◆ PÁGINA ◆

DISCOS
o.blaat
Two novels: Gaze/In the colchea
· 26 Nov 2004 · 08:00 ·
É agachado e de braços estendidos que procedo a esta resenha. O corpo aponta para o Porto, pois é lá que está sediada a Crónica - exemplar impulsionadora de electrónica de vanguarda que, a cada lançamento, nunca garante menos que um experiência única armazenada em invólucro de refinado requinte gráfico. Geralmente, grande parte do que aqui se estranha progressivamente se entranha. Entenda-se cada nova adição ao catálogo da Crónica como um esclarecedor fascículo pertencente à grandiosa colecção "Tudo o que preciso de conhecer para melhor assimilar o que aí vem". Tal como qualquer junção aleatória de "blips" e "cracks" não constitui Avant-Garde de qualidade, também muita da nova electrónica não chega a ser aconselhável. Pois fiquem descansados, meus caros leitores, porque o produto da Crónica merece o título de nova tendência por excelência. Ao tradicional "a galinha da vizinha é sempre melhor que a minha" contraponha-se um provérbio de recurso:
"da electrónica que é nossa ninguém faz troça". Bem sei que alguns dos contribuidores são estrangeiros mas - fala o bairrismo - o quartel é lusitano!

◆ MATERIAL FORNECIDO ◆
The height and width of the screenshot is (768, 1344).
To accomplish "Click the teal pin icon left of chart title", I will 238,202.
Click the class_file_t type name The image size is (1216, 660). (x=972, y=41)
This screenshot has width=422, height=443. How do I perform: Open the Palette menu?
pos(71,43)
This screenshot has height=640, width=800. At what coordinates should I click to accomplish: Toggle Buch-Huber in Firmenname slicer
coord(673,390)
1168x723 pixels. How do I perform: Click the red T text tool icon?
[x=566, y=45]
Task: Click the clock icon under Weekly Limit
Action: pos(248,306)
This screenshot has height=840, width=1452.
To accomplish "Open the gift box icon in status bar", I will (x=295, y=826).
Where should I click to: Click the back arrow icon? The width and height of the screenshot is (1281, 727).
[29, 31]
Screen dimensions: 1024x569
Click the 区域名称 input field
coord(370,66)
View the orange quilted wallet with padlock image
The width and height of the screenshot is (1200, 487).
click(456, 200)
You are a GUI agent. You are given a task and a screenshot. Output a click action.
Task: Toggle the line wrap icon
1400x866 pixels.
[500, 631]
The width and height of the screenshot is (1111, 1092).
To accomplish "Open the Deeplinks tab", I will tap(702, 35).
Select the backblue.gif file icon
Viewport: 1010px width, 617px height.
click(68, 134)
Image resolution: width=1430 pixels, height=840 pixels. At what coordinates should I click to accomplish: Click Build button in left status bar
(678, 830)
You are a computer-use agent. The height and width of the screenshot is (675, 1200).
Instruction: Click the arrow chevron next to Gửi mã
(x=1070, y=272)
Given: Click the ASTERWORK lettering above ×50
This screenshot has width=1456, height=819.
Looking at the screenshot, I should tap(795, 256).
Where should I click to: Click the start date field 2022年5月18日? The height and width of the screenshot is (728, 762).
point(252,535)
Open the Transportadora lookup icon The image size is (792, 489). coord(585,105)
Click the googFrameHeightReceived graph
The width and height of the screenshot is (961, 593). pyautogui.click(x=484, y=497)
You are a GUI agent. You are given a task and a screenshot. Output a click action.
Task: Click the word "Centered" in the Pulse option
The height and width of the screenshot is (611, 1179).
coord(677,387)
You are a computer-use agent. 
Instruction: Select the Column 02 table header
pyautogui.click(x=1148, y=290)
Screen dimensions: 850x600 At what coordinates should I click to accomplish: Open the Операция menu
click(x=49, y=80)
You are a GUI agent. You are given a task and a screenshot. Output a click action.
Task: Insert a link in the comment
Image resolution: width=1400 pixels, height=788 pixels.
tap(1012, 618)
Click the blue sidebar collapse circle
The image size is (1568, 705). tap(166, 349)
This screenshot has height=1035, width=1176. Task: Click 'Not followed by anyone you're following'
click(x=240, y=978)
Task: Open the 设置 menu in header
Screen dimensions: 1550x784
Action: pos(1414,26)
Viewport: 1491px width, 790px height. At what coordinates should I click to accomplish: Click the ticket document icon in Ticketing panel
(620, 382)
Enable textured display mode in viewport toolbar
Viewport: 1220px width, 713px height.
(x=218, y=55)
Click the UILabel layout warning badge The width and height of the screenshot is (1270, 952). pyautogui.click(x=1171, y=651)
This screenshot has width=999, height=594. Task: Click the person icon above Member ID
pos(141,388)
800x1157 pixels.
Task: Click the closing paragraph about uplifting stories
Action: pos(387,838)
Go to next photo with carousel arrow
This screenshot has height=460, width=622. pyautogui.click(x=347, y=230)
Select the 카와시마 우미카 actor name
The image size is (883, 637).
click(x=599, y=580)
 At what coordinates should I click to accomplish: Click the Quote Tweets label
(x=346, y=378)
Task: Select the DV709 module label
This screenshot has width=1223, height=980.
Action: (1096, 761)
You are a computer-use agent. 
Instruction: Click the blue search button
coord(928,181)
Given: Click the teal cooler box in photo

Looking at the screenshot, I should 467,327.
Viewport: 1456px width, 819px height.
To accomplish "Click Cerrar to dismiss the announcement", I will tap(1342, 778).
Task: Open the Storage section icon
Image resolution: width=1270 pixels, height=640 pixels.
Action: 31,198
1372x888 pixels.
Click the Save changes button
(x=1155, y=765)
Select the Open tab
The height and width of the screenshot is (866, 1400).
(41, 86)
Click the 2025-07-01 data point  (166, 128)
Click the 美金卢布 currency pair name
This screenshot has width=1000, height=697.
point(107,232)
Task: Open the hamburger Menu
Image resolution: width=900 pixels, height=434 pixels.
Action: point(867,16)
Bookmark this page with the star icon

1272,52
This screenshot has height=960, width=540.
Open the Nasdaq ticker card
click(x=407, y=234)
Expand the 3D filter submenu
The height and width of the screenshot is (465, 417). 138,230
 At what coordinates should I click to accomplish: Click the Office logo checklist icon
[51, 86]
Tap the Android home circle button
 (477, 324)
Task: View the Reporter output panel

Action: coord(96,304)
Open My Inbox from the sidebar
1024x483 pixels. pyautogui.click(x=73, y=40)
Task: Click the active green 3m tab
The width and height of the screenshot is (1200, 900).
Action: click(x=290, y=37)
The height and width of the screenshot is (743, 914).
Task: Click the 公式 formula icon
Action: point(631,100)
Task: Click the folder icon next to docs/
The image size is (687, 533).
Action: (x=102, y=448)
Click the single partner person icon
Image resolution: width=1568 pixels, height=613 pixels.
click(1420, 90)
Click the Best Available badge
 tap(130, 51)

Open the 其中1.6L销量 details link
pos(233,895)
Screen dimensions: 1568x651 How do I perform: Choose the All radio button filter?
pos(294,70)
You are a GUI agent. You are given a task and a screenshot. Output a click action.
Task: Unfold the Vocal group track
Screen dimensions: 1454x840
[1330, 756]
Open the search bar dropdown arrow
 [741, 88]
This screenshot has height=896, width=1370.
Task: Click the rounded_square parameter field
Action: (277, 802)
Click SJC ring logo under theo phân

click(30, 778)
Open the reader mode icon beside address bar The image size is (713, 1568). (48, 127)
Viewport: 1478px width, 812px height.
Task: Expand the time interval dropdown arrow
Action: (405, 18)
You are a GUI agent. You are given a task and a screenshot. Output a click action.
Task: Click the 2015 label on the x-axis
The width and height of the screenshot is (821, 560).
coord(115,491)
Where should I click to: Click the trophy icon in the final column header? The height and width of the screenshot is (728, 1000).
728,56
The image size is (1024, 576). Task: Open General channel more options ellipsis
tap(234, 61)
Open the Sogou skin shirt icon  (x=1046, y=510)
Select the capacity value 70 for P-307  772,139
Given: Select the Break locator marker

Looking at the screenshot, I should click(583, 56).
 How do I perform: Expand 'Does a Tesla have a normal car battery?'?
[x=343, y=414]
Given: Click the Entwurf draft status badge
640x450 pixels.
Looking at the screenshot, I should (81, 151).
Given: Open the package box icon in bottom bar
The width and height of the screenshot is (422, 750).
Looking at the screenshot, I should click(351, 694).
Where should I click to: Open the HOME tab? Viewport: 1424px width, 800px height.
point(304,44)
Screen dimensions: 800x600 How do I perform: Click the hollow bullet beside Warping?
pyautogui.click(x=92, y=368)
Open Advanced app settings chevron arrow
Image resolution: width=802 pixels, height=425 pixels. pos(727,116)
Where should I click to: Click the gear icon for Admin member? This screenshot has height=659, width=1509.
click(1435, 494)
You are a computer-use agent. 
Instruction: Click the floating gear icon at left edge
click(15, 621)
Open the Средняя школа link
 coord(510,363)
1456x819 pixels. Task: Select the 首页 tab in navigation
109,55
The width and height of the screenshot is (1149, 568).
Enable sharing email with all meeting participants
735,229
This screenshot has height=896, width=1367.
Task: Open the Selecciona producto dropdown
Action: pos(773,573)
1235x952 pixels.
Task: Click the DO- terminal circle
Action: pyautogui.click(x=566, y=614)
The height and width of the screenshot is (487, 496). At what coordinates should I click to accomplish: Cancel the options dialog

◆ REQUISITOS ◆
- A) Reproduza a resenha na íntegra, sem qualquer alteração.
- B) Reescreva as entradas desde a primeira linha até à linha que contém "coord(673,390)", ambas incluídas, trocando "Palette" por "Paleta" e mantendo tudo o resto igual.
A resenha e as entradas não têm qualquer relação entre si.

◆ RESULTADOS DO EXERCÍCIO ◆
- A)
DISCOS
o.blaat
Two novels: Gaze/In the colchea
· 26 Nov 2004 · 08:00 ·
É agachado e de braços estendidos que procedo a esta resenha. O corpo aponta para o Porto, pois é lá que está sediada a Crónica - exemplar impulsionadora de electrónica de vanguarda que, a cada lançamento, nunca garante menos que um experiência única armazenada em invólucro de refinado requinte gráfico. Geralmente, grande parte do que aqui se estranha progressivamente se entranha. Entenda-se cada nova adição ao catálogo da Crónica como um esclarecedor fascículo pertencente à grandiosa colecção "Tudo o que preciso de conhecer para melhor assimilar o que aí vem". Tal como qualquer junção aleatória de "blips" e "cracks" não constitui Avant-Garde de qualidade, também muita da nova electrónica não chega a ser aconselhável. Pois fiquem descansados, meus caros leitores, porque o produto da Crónica merece o título de nova tendência por excelência. Ao tradicional "a galinha da vizinha é sempre melhor que a minha" contraponha-se um provérbio de recurso:
"da electrónica que é nossa ninguém faz troça". Bem sei que alguns dos contribuidores são estrangeiros mas - fala o bairrismo - o quartel é lusitano!

- B)
The height and width of the screenshot is (768, 1344).
To accomplish "Click the teal pin icon left of chart title", I will 238,202.
Click the class_file_t type name The image size is (1216, 660). (x=972, y=41)
This screenshot has width=422, height=443. How do I perform: Open the Paleta menu?
pos(71,43)
This screenshot has height=640, width=800. At what coordinates should I click to accomplish: Toggle Buch-Huber in Firmenname slicer
coord(673,390)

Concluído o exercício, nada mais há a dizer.